▶ _What the exercise asks_
From the records below, set down exactly the lines starting with the line that contains "Image resolution: width=730" and going on through the line that contains "Select the drawing". Nothing else is wanted.

Source records
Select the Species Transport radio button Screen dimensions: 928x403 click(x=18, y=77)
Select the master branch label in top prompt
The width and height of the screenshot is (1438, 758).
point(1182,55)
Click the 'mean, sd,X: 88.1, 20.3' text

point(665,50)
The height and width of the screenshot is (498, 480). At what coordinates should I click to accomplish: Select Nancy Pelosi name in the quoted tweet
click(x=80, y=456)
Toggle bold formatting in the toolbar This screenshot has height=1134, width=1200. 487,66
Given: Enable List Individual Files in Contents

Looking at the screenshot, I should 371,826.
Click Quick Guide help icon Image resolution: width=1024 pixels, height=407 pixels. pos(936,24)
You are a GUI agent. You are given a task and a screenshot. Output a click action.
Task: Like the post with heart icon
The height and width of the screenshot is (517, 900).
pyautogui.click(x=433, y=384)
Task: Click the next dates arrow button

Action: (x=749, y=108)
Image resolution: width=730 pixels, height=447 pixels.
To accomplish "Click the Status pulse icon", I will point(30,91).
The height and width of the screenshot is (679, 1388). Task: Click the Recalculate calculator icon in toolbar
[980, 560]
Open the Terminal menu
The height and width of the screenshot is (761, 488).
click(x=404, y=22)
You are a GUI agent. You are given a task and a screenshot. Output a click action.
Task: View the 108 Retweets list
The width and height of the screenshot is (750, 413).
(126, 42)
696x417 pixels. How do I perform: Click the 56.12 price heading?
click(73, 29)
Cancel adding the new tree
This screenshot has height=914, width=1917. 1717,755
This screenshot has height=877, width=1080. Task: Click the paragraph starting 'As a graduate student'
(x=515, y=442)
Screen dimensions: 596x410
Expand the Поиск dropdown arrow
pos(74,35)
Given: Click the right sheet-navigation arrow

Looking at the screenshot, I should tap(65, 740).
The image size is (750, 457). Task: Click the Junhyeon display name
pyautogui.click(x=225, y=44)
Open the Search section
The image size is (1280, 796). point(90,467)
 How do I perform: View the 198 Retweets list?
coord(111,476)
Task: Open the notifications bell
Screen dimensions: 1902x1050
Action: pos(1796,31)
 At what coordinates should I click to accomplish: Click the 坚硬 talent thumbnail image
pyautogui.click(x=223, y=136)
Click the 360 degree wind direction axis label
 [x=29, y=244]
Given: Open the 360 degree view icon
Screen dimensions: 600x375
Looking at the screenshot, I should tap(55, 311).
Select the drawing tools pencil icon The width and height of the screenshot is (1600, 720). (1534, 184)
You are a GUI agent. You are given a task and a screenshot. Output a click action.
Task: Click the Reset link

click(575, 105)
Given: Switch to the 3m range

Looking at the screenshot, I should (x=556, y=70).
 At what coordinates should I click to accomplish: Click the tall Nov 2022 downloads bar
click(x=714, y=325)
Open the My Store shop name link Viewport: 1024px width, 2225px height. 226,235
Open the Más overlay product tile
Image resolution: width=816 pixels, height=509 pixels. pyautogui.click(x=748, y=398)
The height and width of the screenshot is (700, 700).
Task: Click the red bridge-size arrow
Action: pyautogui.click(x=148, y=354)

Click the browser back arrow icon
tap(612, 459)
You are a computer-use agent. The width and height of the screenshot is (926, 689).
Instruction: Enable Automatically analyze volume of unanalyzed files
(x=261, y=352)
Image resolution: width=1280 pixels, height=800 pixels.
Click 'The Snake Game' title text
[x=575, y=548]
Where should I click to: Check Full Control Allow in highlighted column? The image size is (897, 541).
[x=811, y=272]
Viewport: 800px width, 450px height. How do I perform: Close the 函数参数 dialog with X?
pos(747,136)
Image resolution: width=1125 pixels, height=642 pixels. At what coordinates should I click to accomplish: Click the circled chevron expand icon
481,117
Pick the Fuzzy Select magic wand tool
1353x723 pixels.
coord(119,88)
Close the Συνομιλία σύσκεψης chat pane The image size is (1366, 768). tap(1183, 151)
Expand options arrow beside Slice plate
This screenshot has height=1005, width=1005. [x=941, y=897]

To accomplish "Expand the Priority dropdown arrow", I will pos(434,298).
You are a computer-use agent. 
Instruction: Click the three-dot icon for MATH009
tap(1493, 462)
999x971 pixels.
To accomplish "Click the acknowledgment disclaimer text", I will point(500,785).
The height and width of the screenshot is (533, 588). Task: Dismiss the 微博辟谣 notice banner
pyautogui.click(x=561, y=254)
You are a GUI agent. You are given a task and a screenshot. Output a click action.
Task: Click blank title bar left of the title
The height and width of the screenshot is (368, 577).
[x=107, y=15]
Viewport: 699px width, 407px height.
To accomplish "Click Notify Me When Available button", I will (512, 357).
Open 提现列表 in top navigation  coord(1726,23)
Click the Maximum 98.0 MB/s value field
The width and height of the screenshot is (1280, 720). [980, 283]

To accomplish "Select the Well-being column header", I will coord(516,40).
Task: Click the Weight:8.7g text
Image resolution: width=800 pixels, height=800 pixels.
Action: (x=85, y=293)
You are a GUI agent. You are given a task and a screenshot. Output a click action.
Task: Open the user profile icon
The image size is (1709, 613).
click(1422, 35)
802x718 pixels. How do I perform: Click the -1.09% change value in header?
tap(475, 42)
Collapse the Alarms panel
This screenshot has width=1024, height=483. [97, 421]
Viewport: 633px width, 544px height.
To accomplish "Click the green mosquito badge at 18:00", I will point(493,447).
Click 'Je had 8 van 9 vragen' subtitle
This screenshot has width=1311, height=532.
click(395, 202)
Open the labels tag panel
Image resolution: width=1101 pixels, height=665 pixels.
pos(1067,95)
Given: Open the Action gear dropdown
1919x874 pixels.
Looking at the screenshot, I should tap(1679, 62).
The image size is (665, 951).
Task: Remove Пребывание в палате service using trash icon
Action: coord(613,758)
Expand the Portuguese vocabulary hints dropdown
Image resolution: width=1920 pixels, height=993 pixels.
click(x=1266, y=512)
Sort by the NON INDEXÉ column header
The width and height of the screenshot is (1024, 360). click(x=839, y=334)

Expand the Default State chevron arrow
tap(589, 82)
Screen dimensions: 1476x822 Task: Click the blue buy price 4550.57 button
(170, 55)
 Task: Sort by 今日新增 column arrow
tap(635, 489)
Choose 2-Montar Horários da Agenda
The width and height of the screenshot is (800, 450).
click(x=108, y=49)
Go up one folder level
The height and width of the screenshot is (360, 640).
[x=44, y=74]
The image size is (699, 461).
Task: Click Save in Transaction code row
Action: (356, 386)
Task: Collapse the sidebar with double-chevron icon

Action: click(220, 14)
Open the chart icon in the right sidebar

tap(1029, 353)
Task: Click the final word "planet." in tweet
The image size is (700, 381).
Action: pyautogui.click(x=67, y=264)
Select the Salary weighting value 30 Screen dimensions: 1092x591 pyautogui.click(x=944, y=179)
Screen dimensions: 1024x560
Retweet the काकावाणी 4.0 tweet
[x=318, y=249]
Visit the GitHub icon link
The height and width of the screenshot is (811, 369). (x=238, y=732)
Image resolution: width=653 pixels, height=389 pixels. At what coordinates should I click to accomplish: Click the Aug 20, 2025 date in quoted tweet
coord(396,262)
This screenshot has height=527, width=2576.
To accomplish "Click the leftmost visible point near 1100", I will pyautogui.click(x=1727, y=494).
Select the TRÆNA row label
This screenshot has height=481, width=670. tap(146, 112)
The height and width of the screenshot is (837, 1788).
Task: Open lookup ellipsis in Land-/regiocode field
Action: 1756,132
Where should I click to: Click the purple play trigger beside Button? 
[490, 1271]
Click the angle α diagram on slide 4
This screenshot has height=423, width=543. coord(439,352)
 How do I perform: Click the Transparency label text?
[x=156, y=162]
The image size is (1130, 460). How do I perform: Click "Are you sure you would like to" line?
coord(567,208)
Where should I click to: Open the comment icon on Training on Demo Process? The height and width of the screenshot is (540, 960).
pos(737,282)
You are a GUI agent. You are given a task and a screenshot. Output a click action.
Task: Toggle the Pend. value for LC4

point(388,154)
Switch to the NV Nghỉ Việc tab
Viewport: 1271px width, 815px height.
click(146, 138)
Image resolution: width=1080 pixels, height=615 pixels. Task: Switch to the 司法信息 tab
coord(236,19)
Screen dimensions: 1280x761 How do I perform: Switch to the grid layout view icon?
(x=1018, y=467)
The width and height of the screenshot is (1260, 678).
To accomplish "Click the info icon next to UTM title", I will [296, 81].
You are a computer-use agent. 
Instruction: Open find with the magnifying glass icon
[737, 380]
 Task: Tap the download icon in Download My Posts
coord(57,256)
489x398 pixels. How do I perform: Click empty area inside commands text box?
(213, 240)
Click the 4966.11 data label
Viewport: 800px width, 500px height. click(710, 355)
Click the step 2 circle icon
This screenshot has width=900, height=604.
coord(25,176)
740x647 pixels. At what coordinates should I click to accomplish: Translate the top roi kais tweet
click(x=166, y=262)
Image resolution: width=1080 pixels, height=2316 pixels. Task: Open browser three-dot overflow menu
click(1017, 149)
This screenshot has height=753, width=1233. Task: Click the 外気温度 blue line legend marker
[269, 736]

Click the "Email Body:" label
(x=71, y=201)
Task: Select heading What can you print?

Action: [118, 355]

▶ _Answer area_
Image resolution: width=730 pixels, height=447 pixels.
To accomplish "Click the Status pulse icon", I will point(30,91).
The height and width of the screenshot is (679, 1388). Task: Click the Recalculate calculator icon in toolbar
[980, 560]
Open the Terminal menu
The height and width of the screenshot is (761, 488).
click(x=404, y=22)
You are a GUI agent. You are given a task and a screenshot. Output a click action.
Task: View the 108 Retweets list
The width and height of the screenshot is (750, 413).
(126, 42)
696x417 pixels. How do I perform: Click the 56.12 price heading?
click(73, 29)
Cancel adding the new tree
This screenshot has height=914, width=1917. 1717,755
This screenshot has height=877, width=1080. Task: Click the paragraph starting 'As a graduate student'
(x=515, y=442)
Screen dimensions: 596x410
Expand the Поиск dropdown arrow
pos(74,35)
Given: Click the right sheet-navigation arrow

Looking at the screenshot, I should tap(65, 740).
The image size is (750, 457). Task: Click the Junhyeon display name
pyautogui.click(x=225, y=44)
Open the Search section
The image size is (1280, 796). point(90,467)
 How do I perform: View the 198 Retweets list?
coord(111,476)
Task: Open the notifications bell
Screen dimensions: 1902x1050
Action: pos(1796,31)
 At what coordinates should I click to accomplish: Click the 坚硬 talent thumbnail image
pyautogui.click(x=223, y=136)
Click the 360 degree wind direction axis label
 [x=29, y=244]
Given: Open the 360 degree view icon
Screen dimensions: 600x375
Looking at the screenshot, I should tap(55, 311).
Select the drawing tools pencil icon The width and height of the screenshot is (1600, 720). (1534, 184)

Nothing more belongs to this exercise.